Comparative study of H3O+ (aq) and NH4+ (aq) on electrophoresis, protonating ability, and sodiation of proteins

Abstract

Positive-mode nano-electrospray ionization (nESI) was applied to the analysis of a mixture solution of gramicidin S (G), ubiquitin (U), and cytochrome c (C) in H2O/MeOH (50/50) under acidic, neutral, and basic conditions, i.e., with the addition of acetic acid (AcOH), ammonium acetate (AcONH4), and ammonia (NH3). The ion signal intensities for the acidic AcOH solution were approximately one order of magnitude higher than those for the NH3 or AcONH4 solutions. This marked difference is attributed to electrophoresis, i.e., much higher mobility of H3O+ (Grotthuss mechanism) than that of NH4+ in aqueous organic solvent. For the H2O/MeOH solution without additives, [G + 2H]2+ was observed as a major ion but U and C were barely detected.
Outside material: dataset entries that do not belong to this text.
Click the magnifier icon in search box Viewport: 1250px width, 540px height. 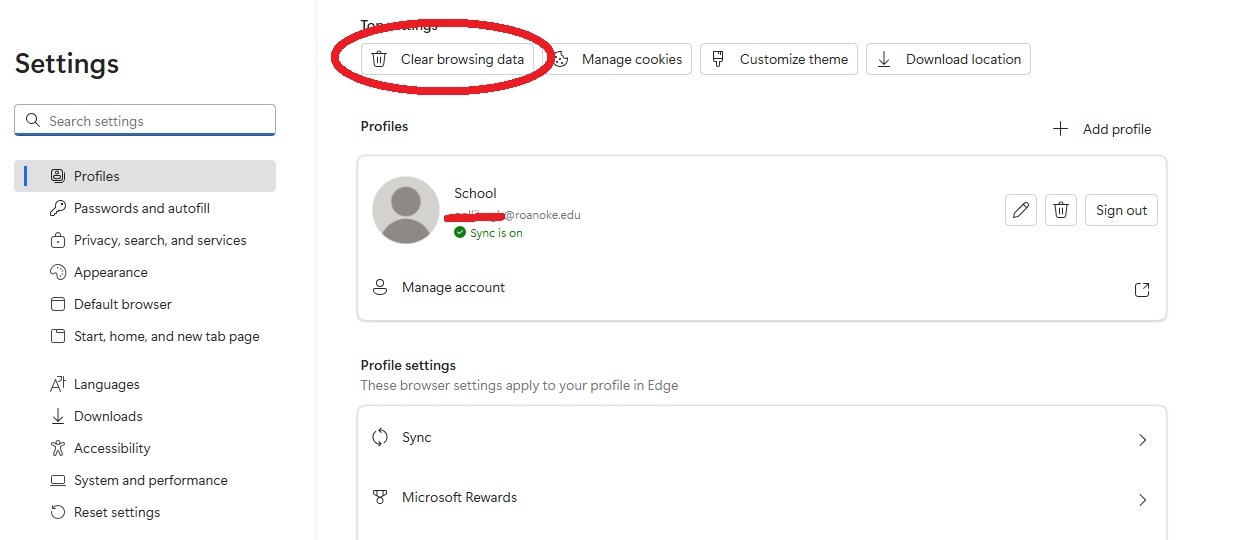click(x=33, y=121)
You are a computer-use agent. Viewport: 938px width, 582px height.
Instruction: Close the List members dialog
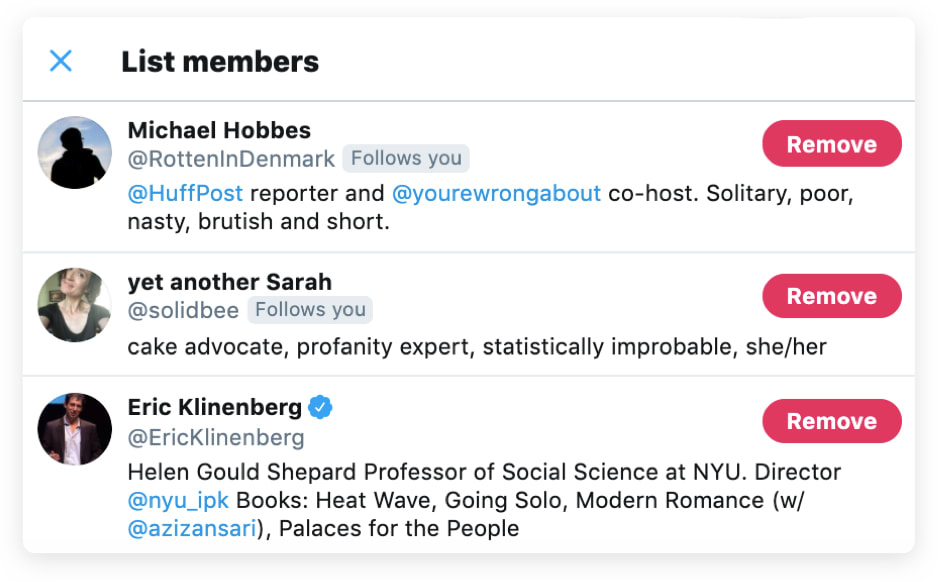pyautogui.click(x=60, y=61)
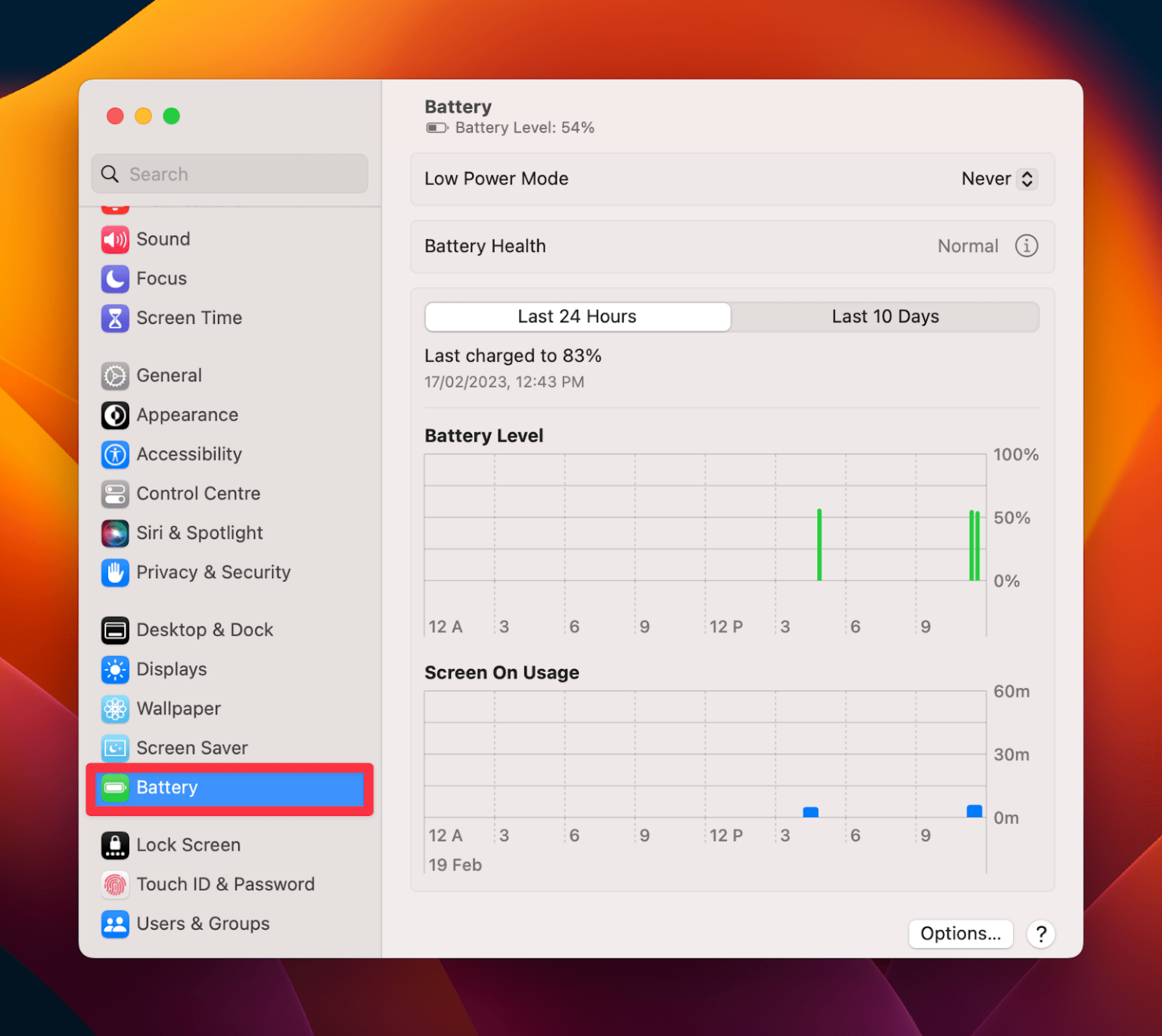Screen dimensions: 1162x1036
Task: Open the Low Power Mode dropdown
Action: point(997,179)
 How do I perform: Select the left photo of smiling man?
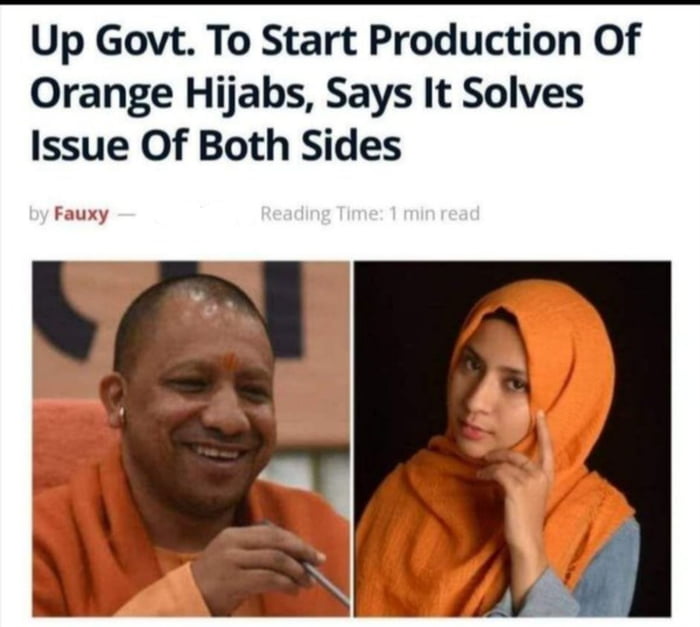click(x=191, y=439)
In contrast, for the AcOH solution, unfolded ubiquitin and cytochrome c ions of [U + nH]n+ (n = 8∼13) and [C + nH]n+ (n = 11∼20) were detected with weaker [G + 2H]2+. This indicates that denatured [U + nH]n+ (n = 8∼13) and [C + nH]n+ (n = 11∼20) are more surface-active than [G + 2H]2+. For the nearly neutral AcONH4 solution, U and C were detected as the folded molecule ions. The non-occurrence of denaturation for the U and C in the AcONH4 solution is due to the fact that NH4+(aq) is thermochemically 12.8 kcal mol−1 more stable than H3O+(aq) and denaturation of proteins is totally suppressed. For the basic NH3 solution, however, both denatured and native U and C were detected with a bimodal charge distribution. This suggested that U and C are more susceptible to denaturation in the basic NH3 solution than in the nearly neutral AcONH4 solution. The formation of sodiated U, [U + 6H −xH + xNa]6+ (x = 0−8), was interpreted as the specific sodiation of 0–8 carboxyl groups in the amino acid residues. This study highlights the important effects of different additive chemistries on the fate of proteins during the ionization process.